— DATA FOR THIS TASK —

• • • •

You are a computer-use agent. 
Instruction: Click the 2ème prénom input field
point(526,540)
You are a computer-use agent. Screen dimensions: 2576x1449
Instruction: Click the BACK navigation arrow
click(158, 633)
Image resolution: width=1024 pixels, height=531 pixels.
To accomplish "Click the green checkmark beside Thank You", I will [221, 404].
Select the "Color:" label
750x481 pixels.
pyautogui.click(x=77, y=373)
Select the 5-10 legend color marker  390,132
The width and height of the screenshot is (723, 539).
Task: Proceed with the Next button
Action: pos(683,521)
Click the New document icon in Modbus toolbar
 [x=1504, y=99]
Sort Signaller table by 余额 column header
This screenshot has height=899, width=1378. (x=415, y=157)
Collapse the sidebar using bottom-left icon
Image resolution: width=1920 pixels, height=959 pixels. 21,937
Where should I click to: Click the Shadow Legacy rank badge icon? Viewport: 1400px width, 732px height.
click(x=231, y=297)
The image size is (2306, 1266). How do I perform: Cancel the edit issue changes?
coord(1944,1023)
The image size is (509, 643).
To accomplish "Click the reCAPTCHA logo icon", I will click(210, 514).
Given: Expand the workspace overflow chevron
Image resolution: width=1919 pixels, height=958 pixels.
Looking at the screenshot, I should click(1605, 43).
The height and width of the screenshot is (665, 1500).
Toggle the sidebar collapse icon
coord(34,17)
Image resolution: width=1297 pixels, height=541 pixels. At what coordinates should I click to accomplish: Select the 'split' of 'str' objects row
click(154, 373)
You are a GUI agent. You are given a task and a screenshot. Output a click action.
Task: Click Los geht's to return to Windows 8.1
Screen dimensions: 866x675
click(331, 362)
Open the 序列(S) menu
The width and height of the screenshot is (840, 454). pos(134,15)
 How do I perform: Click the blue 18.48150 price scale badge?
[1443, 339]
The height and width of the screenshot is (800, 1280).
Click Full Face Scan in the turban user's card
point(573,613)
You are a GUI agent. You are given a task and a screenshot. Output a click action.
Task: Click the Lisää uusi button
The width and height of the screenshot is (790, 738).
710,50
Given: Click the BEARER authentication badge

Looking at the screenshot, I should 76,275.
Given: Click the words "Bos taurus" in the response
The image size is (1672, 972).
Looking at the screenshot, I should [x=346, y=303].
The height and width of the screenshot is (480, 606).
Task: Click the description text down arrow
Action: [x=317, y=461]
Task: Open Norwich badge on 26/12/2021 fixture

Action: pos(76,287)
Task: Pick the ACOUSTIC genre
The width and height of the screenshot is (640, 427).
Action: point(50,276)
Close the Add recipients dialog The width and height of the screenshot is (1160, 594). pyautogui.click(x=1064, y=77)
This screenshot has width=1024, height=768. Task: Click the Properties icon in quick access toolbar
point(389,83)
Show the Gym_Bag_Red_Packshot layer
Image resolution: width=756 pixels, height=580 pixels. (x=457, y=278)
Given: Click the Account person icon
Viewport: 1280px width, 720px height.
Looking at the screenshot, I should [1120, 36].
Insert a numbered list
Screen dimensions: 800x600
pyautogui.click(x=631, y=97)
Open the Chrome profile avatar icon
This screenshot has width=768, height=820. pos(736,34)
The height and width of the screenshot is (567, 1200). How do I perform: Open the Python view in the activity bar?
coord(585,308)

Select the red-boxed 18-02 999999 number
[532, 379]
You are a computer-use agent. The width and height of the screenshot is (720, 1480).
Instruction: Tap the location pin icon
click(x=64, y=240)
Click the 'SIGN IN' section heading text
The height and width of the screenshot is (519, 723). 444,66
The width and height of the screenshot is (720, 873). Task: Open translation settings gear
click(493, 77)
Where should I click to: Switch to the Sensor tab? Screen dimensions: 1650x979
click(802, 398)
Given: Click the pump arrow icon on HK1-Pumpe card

• • • •

Look through the listing above. Pick out each line with "computer" and copy it.

You are a computer-use agent. 
You are a computer-use agent. Screen dimensions: 2576x1449
You are a computer-use agent. The width and height of the screenshot is (720, 1480).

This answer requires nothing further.